(Dataset content Opens)
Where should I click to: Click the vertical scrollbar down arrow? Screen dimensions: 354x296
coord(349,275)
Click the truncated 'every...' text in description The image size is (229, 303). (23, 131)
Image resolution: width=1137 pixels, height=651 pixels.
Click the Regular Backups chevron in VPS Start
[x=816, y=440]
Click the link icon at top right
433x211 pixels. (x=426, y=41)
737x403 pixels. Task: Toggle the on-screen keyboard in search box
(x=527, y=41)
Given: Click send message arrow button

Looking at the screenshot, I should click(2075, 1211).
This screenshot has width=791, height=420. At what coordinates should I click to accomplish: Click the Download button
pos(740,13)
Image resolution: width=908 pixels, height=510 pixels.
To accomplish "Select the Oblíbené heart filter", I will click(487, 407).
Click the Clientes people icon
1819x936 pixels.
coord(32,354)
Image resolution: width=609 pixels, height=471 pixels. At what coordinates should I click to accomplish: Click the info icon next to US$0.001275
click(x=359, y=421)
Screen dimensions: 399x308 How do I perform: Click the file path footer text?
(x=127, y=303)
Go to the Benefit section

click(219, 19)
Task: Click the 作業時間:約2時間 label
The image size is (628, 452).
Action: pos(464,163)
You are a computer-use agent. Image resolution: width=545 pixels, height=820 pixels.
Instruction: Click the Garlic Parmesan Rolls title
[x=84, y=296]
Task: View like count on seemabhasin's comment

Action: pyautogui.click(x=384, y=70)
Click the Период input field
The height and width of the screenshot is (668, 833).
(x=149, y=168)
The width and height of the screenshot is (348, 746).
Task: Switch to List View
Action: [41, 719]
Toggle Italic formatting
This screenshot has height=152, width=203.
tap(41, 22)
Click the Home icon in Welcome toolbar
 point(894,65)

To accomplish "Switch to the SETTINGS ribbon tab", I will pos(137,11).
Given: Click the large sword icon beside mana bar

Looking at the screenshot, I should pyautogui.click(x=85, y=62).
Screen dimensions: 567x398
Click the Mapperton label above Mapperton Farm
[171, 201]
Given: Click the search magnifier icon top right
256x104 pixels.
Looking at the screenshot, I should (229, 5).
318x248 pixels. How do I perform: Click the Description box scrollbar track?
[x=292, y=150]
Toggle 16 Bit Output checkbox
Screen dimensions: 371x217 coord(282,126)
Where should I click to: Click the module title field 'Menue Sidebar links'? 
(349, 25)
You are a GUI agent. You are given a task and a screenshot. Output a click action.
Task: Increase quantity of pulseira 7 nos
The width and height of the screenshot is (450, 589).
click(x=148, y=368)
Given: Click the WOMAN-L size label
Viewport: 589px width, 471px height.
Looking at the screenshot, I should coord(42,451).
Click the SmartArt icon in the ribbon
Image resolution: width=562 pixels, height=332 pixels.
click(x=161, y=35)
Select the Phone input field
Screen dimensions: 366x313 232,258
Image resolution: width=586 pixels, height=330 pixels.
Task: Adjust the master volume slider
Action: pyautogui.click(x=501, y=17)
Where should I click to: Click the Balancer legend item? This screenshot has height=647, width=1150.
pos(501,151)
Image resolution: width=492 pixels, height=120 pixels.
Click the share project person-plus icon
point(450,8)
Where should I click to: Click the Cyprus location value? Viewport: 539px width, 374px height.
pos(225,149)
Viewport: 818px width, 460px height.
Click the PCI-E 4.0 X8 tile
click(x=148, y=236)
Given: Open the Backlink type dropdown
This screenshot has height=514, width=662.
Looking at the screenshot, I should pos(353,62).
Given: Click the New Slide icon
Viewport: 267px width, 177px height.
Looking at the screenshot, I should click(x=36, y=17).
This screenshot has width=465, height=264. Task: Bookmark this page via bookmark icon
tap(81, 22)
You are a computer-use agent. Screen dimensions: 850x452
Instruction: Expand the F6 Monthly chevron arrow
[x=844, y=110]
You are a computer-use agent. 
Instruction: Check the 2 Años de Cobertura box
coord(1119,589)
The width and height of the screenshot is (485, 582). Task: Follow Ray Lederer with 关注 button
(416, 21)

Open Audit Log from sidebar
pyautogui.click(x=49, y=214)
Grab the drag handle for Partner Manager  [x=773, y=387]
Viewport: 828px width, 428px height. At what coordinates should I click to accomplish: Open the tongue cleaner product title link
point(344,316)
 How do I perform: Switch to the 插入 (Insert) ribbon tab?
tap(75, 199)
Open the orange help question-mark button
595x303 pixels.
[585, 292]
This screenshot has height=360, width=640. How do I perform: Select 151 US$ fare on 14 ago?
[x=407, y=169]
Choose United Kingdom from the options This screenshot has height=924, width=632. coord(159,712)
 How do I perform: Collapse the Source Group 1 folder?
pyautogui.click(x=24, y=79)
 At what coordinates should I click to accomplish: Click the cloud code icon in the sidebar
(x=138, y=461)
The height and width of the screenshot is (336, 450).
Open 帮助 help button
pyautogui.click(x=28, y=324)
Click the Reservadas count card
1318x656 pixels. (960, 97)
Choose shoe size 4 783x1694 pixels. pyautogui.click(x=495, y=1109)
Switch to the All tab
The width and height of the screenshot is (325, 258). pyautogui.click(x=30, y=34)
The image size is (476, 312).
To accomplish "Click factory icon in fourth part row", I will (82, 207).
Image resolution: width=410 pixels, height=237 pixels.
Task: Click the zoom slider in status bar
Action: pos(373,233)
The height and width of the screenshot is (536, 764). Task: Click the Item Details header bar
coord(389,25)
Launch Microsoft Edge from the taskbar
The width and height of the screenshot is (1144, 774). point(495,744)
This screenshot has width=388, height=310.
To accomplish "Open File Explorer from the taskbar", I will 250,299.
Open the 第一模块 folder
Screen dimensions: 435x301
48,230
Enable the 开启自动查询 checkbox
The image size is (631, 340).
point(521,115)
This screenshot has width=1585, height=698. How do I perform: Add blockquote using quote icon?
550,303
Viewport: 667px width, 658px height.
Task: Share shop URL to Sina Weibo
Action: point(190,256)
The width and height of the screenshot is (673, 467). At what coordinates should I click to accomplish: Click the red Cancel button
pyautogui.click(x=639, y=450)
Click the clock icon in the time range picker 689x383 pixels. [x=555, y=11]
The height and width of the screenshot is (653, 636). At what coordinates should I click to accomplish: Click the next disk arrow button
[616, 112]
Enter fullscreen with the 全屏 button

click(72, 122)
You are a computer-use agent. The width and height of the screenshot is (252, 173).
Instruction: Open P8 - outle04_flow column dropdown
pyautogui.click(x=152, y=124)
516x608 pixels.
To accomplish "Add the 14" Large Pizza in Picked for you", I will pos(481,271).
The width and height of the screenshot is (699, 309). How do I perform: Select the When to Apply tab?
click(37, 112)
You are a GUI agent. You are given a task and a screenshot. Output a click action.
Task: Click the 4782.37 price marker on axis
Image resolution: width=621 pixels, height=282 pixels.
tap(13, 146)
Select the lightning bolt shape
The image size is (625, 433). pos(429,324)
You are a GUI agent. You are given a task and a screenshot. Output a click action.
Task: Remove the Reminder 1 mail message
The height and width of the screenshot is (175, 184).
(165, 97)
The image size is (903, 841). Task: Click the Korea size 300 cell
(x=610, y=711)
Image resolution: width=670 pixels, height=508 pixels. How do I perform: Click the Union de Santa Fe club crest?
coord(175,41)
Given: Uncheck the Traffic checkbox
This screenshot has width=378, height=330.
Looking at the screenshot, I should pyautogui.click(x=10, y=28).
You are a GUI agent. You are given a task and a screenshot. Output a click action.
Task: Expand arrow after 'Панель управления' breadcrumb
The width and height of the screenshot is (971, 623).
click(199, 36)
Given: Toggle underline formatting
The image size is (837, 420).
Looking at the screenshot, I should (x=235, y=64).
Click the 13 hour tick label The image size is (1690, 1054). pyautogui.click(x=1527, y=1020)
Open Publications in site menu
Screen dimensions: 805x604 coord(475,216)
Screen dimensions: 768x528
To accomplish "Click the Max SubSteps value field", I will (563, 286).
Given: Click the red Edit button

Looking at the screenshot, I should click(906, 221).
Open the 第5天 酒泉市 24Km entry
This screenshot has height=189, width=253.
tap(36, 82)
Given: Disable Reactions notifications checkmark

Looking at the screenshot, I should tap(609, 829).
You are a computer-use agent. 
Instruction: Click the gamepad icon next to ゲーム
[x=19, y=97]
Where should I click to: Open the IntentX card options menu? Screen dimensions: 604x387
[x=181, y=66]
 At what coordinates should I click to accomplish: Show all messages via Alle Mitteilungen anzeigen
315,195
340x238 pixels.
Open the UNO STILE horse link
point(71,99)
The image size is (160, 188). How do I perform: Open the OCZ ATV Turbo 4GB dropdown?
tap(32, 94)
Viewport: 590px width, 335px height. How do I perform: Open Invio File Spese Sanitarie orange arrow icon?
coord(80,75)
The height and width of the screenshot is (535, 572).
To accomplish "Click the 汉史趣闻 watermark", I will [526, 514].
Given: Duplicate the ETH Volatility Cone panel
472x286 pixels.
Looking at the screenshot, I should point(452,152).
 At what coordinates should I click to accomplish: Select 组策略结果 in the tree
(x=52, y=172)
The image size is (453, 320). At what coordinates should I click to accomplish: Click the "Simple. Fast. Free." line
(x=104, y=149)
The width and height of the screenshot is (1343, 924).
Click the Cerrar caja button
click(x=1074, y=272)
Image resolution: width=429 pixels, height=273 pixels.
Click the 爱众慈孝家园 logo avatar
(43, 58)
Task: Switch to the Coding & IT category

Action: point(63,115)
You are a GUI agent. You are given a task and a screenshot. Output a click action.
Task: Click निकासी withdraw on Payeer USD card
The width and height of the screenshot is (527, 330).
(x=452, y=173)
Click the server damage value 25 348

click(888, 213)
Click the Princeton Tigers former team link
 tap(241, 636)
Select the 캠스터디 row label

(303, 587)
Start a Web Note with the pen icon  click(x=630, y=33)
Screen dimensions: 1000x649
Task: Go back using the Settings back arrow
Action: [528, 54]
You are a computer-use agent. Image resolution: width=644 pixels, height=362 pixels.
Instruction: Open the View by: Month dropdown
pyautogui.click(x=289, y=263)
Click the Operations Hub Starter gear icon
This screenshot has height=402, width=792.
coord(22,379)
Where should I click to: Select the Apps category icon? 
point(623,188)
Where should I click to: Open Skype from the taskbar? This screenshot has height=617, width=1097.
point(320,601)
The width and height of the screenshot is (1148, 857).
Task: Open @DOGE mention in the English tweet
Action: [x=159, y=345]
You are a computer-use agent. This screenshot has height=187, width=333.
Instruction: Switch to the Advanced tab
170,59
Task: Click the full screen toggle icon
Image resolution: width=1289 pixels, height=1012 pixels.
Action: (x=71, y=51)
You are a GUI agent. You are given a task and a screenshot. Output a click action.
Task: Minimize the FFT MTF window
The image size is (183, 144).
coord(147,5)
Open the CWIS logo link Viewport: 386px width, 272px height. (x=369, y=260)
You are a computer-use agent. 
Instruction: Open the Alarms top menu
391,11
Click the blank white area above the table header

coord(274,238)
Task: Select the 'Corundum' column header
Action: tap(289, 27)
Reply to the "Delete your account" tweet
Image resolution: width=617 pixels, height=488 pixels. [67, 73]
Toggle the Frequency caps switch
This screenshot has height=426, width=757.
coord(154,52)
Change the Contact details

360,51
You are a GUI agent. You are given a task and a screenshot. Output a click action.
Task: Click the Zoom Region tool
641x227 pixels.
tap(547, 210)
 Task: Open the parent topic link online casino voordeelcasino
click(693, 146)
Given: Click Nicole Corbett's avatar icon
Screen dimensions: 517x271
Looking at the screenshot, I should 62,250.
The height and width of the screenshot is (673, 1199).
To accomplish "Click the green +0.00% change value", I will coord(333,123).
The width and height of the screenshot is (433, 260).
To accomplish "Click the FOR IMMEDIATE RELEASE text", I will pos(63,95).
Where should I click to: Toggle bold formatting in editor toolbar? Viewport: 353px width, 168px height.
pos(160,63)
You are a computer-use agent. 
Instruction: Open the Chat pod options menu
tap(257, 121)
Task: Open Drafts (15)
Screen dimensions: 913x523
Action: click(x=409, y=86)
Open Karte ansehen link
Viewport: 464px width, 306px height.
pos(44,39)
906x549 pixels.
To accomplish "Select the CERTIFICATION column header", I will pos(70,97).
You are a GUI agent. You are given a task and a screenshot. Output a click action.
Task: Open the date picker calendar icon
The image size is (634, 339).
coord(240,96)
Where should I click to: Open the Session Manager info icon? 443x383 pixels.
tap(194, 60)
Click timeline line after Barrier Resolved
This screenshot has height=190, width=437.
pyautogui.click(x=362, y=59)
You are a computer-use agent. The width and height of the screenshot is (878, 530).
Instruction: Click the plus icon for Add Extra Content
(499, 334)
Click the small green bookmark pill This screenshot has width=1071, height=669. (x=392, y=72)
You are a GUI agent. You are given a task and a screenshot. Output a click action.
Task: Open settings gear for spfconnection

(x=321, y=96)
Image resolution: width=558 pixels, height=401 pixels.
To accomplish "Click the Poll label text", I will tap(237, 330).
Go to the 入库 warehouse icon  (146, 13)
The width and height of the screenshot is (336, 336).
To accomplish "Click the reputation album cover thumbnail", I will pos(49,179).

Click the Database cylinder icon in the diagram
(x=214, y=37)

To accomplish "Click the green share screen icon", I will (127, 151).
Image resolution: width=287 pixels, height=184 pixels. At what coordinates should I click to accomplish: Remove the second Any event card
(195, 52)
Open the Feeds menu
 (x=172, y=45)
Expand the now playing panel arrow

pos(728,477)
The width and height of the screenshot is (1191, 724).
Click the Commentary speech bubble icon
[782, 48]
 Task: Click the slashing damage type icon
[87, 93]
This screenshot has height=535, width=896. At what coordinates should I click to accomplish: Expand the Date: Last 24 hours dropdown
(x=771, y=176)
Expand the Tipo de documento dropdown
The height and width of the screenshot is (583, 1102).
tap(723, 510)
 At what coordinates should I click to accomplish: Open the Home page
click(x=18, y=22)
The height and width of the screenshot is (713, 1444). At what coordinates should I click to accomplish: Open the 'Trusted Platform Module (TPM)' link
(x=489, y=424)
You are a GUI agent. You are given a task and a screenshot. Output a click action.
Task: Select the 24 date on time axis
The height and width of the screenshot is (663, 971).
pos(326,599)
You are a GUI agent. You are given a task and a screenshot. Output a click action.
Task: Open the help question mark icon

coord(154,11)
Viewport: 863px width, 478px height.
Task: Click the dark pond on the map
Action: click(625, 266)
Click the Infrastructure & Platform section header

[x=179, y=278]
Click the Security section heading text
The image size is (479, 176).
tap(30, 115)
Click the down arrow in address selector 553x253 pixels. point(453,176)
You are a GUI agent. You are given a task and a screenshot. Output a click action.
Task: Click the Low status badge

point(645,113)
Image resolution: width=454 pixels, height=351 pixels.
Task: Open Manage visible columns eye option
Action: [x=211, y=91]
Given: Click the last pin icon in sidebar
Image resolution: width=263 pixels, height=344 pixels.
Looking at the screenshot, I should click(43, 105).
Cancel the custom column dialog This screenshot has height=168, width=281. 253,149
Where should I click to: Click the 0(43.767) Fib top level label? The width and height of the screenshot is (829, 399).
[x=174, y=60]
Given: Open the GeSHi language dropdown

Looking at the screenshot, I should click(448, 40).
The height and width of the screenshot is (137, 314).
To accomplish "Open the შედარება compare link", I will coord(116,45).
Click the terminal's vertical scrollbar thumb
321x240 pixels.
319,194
(Dataset content Closes)
- **To do**
For every line above that includes the string "picker", copy the line.

- **Solution to the problem**
Click the clock icon in the time range picker 689x383 pixels. [x=555, y=11]
Task: Open the date picker calendar icon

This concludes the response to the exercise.